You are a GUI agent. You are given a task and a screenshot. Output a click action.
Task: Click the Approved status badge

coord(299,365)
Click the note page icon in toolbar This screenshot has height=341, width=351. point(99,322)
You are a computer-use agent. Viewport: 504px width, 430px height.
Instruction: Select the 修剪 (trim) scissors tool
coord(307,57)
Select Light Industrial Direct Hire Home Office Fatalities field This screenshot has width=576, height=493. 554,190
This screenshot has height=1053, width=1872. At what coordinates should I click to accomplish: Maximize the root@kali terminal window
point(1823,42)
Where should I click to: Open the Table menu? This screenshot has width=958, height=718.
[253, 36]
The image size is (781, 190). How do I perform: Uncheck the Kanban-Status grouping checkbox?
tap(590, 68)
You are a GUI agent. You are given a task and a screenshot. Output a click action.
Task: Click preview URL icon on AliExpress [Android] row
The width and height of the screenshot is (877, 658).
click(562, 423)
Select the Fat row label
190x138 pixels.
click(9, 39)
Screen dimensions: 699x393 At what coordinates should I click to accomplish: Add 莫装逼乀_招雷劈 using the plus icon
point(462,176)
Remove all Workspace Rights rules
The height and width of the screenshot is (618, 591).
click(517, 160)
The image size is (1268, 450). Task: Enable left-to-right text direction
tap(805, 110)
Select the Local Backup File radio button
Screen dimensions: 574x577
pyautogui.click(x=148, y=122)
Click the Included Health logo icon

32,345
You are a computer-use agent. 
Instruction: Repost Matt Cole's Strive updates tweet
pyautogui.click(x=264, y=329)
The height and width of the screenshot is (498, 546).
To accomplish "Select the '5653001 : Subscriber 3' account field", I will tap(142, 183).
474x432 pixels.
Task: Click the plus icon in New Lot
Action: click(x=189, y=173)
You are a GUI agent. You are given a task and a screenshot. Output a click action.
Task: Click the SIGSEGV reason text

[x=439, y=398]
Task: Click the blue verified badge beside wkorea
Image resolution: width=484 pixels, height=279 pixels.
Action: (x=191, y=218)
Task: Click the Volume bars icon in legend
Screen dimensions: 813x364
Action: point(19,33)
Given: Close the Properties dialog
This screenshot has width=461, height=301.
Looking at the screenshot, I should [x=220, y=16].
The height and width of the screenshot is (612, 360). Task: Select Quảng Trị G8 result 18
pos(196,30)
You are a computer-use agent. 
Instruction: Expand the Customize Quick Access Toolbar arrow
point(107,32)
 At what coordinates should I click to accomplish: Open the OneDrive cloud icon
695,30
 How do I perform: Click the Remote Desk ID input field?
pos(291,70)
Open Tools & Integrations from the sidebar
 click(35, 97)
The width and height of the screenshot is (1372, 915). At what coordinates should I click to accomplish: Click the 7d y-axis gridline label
++++++++++
_Required work_:
Copy the records above word for word, starting at the line containing "Select Light Industrial" and ending with the line containing "Looking at the", and include both of those lines.

_Response to this task_:
Select Light Industrial Direct Hire Home Office Fatalities field This screenshot has width=576, height=493. 554,190
This screenshot has height=1053, width=1872. At what coordinates should I click to accomplish: Maximize the root@kali terminal window
point(1823,42)
Where should I click to: Open the Table menu? This screenshot has width=958, height=718.
[253, 36]
The image size is (781, 190). How do I perform: Uncheck the Kanban-Status grouping checkbox?
tap(590, 68)
You are a GUI agent. You are given a task and a screenshot. Output a click action.
Task: Click preview URL icon on AliExpress [Android] row
The width and height of the screenshot is (877, 658).
click(562, 423)
Select the Fat row label
190x138 pixels.
click(9, 39)
Screen dimensions: 699x393 At what coordinates should I click to accomplish: Add 莫装逼乀_招雷劈 using the plus icon
point(462,176)
Remove all Workspace Rights rules
The height and width of the screenshot is (618, 591).
click(517, 160)
The image size is (1268, 450). Task: Enable left-to-right text direction
tap(805, 110)
Select the Local Backup File radio button
Screen dimensions: 574x577
pyautogui.click(x=148, y=122)
Click the Included Health logo icon

32,345
You are a computer-use agent. 
Instruction: Repost Matt Cole's Strive updates tweet
pyautogui.click(x=264, y=329)
The height and width of the screenshot is (498, 546).
To accomplish "Select the '5653001 : Subscriber 3' account field", I will tap(142, 183).
474x432 pixels.
Task: Click the plus icon in New Lot
Action: click(x=189, y=173)
You are a GUI agent. You are given a task and a screenshot. Output a click action.
Task: Click the SIGSEGV reason text

[x=439, y=398]
Task: Click the blue verified badge beside wkorea
Image resolution: width=484 pixels, height=279 pixels.
Action: (x=191, y=218)
Task: Click the Volume bars icon in legend
Screen dimensions: 813x364
Action: point(19,33)
Given: Close the Properties dialog
This screenshot has width=461, height=301.
Looking at the screenshot, I should [x=220, y=16].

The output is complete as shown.